By Nancy Schoeffler

Published in the September-October 2025 Issue

On September 22, Lauren Edgar took a major step closer to one day setting foot on the moon or even Mars when NASA officially named her one of its 10 new astronaut candidates. These modern-day Magellans—six women and four men chosen from among more than 8,000 applicants—are the first group of astronaut candidates selected since 2021.

Edgar has already moved with her husband and their dog from San Diego to Houston to start the intensive two years of astronaut training, after which she will be eligible for a mission assignment. “It’s certainly exciting to think about lunar exploration and getting to do geology on the surface of the moon,” Edgar said. “But, I say, don’t hold your breath. There’s quite a bit of time and a lot of training in the near term.”

Some of the training will be familiar to her: As deputy principal investigator for NASA’s Artemis III geology team for the past several years, Edgar has helped train astronauts preparing to go to the moon. Then a research geologist with the U.S. Geological Survey’s Astrogeology Science Center in Arizona, Edgar and Dartmouth earth sciences professor Marisa Palucis taught a geology “crash course” for astronaut candidates. It covered how to make measurements on the moon and what can be learned from the shape and size of rocks and other surface features. “I’ve been telling our new class how exciting the geology training is going to be,” Edgar said.

The United States has not sent anyone to the moon since Apollo 17 in 1972. NASA recommitted to moon exploration with its Artemis program in 2017 and launched Artemis I in 2022 with mannequins and robots aboard. The Artemis II moon mission, scheduled to launch sometime between February 5 and April 2026, will circle the moon with a crew of four. Jeff Radigan, NASA’S lead flight director for Artemis II, says the 10-day mission will spend about half a day flying past the moon. “A significant portion of the moon has never been seen,” he said. “Cameras don’t really show the right coloring of the moon. It’s an opportunity to see the actual coloring, the granularity of its surface, an opportunity to see parts of the moon not observed by human eyes.”
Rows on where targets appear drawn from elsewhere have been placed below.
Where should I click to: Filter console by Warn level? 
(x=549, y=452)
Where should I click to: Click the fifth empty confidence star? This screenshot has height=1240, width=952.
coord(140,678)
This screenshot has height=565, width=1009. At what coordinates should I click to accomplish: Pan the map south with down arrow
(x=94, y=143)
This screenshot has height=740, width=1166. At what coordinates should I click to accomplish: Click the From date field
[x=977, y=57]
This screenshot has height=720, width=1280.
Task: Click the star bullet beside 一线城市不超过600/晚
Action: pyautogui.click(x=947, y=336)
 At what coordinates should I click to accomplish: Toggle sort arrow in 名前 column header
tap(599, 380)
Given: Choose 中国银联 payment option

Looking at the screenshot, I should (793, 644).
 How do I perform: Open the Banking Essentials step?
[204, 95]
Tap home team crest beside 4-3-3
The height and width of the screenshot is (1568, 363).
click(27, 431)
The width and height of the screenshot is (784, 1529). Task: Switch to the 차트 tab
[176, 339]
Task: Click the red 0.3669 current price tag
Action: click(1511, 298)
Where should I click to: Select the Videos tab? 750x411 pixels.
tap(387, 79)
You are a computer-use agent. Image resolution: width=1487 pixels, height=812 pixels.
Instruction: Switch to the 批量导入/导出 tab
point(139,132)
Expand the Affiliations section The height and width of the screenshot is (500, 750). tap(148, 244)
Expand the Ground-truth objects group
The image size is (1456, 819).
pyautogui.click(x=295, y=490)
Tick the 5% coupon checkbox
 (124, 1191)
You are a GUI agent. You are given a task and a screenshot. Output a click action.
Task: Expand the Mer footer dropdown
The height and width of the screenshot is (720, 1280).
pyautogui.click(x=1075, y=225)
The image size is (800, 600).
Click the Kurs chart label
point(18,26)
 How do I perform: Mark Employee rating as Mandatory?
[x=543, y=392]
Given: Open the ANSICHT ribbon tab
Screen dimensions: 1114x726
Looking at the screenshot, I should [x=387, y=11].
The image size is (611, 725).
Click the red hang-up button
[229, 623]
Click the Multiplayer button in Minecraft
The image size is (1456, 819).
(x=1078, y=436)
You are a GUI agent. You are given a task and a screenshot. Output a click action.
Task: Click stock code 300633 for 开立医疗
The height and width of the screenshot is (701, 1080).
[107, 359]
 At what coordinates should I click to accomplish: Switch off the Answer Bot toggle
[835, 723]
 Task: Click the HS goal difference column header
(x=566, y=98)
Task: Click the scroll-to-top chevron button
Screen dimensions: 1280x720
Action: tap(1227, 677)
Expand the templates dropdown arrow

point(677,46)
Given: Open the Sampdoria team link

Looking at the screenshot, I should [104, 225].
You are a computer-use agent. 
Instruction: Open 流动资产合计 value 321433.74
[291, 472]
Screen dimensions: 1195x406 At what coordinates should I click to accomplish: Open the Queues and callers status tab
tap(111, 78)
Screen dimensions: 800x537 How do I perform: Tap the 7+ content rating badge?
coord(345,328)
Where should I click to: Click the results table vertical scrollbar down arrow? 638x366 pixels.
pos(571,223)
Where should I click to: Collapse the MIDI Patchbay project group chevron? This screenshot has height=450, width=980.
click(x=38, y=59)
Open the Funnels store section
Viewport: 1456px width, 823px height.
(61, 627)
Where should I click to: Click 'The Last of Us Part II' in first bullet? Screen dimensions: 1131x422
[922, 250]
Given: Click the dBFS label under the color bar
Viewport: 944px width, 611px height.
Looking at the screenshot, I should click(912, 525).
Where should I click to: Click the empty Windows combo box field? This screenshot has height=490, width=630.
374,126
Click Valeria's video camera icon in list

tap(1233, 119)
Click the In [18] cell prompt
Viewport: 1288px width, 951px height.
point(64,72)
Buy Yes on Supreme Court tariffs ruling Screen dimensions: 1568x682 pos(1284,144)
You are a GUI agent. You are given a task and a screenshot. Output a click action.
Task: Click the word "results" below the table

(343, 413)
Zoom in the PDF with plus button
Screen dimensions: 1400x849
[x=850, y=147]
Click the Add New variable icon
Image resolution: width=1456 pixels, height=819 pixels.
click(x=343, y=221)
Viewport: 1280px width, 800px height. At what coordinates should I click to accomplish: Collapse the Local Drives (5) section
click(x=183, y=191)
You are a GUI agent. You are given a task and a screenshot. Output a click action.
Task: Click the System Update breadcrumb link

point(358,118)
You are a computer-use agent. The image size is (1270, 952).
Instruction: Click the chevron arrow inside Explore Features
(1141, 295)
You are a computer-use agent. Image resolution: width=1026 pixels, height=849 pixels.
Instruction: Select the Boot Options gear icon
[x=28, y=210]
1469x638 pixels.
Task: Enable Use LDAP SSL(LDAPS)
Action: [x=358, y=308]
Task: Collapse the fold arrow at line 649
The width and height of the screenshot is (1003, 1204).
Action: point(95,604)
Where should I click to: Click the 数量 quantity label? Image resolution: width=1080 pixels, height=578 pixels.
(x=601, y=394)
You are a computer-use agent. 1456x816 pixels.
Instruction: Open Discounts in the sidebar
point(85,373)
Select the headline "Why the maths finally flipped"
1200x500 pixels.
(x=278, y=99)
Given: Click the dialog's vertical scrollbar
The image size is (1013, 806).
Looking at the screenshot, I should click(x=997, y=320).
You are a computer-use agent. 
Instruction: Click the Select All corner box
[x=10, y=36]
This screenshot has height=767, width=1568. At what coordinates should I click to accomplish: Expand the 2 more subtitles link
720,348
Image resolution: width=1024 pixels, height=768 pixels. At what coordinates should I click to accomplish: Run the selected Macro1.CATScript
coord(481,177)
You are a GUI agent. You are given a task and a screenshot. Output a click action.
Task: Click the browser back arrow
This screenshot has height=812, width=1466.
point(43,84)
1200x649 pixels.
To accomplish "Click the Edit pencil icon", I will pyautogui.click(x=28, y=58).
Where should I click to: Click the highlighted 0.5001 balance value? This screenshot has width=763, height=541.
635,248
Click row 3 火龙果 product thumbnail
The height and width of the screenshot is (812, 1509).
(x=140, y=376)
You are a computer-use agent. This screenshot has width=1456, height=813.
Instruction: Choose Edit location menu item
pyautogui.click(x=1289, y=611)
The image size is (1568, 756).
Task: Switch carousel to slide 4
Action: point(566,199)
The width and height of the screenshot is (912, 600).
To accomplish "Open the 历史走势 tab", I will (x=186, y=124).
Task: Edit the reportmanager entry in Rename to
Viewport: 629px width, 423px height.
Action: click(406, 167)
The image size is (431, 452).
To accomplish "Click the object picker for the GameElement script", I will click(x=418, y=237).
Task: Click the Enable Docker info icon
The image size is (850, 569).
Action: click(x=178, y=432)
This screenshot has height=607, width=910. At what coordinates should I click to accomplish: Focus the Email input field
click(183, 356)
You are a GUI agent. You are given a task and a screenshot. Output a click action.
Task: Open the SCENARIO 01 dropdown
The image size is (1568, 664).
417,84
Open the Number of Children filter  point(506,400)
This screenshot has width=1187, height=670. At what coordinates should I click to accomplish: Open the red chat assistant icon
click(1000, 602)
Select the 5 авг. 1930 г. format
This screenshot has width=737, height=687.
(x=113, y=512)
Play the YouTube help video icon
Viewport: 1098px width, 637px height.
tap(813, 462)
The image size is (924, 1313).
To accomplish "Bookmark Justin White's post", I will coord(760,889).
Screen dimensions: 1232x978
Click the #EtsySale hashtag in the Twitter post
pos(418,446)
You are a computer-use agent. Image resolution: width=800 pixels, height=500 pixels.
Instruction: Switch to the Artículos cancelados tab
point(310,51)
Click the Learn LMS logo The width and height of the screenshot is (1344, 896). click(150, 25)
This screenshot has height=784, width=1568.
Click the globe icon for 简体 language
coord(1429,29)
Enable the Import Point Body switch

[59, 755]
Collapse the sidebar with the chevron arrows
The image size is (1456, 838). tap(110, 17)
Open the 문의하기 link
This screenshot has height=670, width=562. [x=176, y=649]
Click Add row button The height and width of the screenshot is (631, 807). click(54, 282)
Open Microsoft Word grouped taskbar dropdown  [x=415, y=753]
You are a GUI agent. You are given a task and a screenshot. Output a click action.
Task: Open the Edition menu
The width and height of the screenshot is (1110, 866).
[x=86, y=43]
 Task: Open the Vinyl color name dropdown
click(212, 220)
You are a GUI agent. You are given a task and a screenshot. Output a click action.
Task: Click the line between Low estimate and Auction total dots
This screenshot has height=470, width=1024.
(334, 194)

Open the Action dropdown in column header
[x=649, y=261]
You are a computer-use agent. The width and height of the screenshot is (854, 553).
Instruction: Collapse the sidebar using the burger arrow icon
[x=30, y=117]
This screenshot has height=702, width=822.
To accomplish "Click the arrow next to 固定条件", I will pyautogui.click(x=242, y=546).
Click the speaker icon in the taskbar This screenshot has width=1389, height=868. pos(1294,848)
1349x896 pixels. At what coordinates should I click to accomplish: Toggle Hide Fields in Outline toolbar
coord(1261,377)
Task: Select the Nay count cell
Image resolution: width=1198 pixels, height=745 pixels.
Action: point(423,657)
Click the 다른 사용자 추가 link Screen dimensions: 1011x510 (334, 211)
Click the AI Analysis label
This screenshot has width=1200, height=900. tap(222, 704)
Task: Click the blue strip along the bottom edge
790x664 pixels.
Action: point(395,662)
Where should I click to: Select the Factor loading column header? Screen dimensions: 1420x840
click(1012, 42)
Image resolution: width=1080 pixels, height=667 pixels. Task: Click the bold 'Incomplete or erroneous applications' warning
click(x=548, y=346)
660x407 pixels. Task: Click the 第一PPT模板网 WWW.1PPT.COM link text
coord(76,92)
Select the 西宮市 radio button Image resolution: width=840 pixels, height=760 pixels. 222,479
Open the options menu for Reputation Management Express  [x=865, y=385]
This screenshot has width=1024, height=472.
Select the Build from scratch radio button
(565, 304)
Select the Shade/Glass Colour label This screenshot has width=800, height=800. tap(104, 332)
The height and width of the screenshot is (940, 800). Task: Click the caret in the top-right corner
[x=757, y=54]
Artemis II also will test systems to prepare for Artemis III, which NASA plans to land on the moon in 2027 with a crew of four. Kelsey Young, NASA’s science flight operations lead across Artemis, has worked with Edgar at NASA on astronaut training. “I’m really thrilled, as another geologist and planetary geologist, to work with her in her new role,” Young said. “Science is one of the fundamental pillars of Artemis, a major goal of these missions. We’re really excited to have a new scientist joining the astronaut office who has planetary science experience.” The backgrounds of the 10 new astronaut candidates range from test pilots and aerospace engineers to a biomedical researcher and a neuroscientist.

Though my flight suit is blue, I’m still bleeding green.”

Edgar has more than 17 years of mission operations experience with the Mars Science Laboratory and Mars Exploration Rovers. “It’s exciting to think about applying those lessons that we’ve learned through Mars exploration with robots to how we might do human exploration,” she said. “Working on the rover missions, you spend a whole day on Earth planning what the rover will do that day on Mars. You get the luxury of some time to think through very carefully what those observations and priorities will be for that day. It’s a much faster pace with humans than with robots.”

During the announcement at the NASA Space Center in Houston, several astronaut candidates were asked to tell the audience something surprising about themselves. Edgar mentioned that she loves to do handstands everywhere she goes—from mountaintops and glaciers to the bottom of the Grand Canyon—“but not yet on this stage,” she added, drawing a big laugh.

Edgar earned a master’s and doctorate in geology from Cal Tech. At Dartmouth, she started as an engineering major but pivoted to earth sciences. Her first year she interned with the Women in Science Project, studying meteorites and micrometeorites collected from Earth’s South Pole. She said earth sciences professor Mukul Sharma and former astronaut Jay Buckey, M.D., a professor of medicine and director of the Dartmouth Space Medicine Innovations Lab, were important influences. Eighteen years after graduating, she points out, “Though my flight suit is blue, I’m still bleeding green.”

As an undergrad, she later did an internship at NASA’s Goddard Space Flight Center, studying big impact basins on Mars, which became the subject of her senior honors thesis. “It made us rethink some of the ages of the crust through different regions of Mars,” she explained. “We’re really looking forward to figuring out if there are resources such as water ice that might be able to support sustained exploration in these regions.”